1. Check your cash. 

At a time when the market is down, cash can be a very good thing. Consider using the cash allocation in your accounts for withdrawals in order to delay the need to sell when the market is down. Selling in a downturn could provide you with less investments when a recovery does come. So, a short term downturn could lead to a permanent decrease in your income stream. Using the cash could benefit you allowing the stocks to recover.

2. Ensure essential expenses are covered.

Utilize your guaranteed money such as Social Security, annuities or pensions for your essential expenses, such as housing, food, etc. By doing this, your investments can be used for the non-essentials, such as travel, entertainment, etc. This could provide the flexibility to cut back on spending from your investment accounts in a down market. 

3. How is your withdrawal rate?

Financial professionals often suggest limiting the amount of withdrawals from investment accounts to 4%-6% per year (factor in inflation) so that you are shielded from running out of money prematurely. If you are an extra cautious investor/retiree, you might not consider the inflation factor or reduce the amount you withdraw. But then again, most withdrawal plans should be built to weather most downturns, so these considerations may not be needed.

4. Check your alternative income sources.

Some retirees have considered alternative income sources in extended downturns, such as part-time jobs, selling unused possessions or renting out a vacation home. Typically, these options prove to be short-term once the markets have returned.

5. It’s important to closely review investment income.

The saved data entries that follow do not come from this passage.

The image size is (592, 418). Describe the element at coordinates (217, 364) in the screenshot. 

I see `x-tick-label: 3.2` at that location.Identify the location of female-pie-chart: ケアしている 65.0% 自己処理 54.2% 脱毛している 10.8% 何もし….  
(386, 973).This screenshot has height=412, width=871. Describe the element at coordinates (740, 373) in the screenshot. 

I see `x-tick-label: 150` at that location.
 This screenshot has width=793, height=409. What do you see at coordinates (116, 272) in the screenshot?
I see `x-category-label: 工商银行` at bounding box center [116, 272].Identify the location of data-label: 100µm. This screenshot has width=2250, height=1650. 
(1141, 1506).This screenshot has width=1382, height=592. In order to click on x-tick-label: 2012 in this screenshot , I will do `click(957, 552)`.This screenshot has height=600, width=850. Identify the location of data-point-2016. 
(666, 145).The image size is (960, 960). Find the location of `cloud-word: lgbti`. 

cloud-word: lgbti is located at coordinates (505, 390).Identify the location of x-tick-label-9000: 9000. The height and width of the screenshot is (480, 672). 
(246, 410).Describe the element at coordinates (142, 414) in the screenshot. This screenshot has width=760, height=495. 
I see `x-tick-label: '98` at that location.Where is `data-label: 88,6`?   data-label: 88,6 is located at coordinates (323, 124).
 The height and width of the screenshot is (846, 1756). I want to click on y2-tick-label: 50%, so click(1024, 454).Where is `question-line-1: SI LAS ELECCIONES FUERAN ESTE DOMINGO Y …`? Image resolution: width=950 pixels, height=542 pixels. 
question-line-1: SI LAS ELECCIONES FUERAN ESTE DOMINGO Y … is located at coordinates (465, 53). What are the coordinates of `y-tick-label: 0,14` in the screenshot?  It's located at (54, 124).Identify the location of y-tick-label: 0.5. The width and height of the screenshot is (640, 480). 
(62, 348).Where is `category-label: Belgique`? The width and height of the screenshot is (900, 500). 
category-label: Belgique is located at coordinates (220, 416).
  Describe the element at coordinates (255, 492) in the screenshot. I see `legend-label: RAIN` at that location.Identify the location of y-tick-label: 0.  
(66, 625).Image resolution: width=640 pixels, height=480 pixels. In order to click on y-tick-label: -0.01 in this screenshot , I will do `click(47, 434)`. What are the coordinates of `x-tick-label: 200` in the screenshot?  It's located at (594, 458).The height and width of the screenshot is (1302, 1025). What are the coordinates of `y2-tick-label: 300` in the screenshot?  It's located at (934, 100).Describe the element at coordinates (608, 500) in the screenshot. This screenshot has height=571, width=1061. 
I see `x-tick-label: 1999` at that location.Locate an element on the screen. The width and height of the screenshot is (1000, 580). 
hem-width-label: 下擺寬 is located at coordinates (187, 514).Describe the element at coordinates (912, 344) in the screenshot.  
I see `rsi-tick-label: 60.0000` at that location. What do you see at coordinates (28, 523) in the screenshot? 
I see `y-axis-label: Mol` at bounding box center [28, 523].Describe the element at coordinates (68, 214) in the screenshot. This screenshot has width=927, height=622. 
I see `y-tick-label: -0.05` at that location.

Have you ever wondered which part of your investment portfolio to sell first? The tax impact is very important. Normally, it’s better to withdraw from taxable accounts first, to allow the tax deferred accounts to continue to grow. Some retirees consider generating income from dividends or interests instead of selling shares. This should protect the principal, which will assist in benefiting from a market recovery.    Also, if you are spending down assets in a down market, check the allocation. If your allocation has moved towards bonds in the downturn, sell the bonds first, allowing the stocks to recover in a market recovery.

6. Market volatility is here to stay.

The market will go up and the market will go down. So, have a plan in place that will assist you in protecting your investments to recover with the market and take care of your essential expenses. This will assist you in making sure your savings will last and this can result in easing your mind in the most volatile of markets.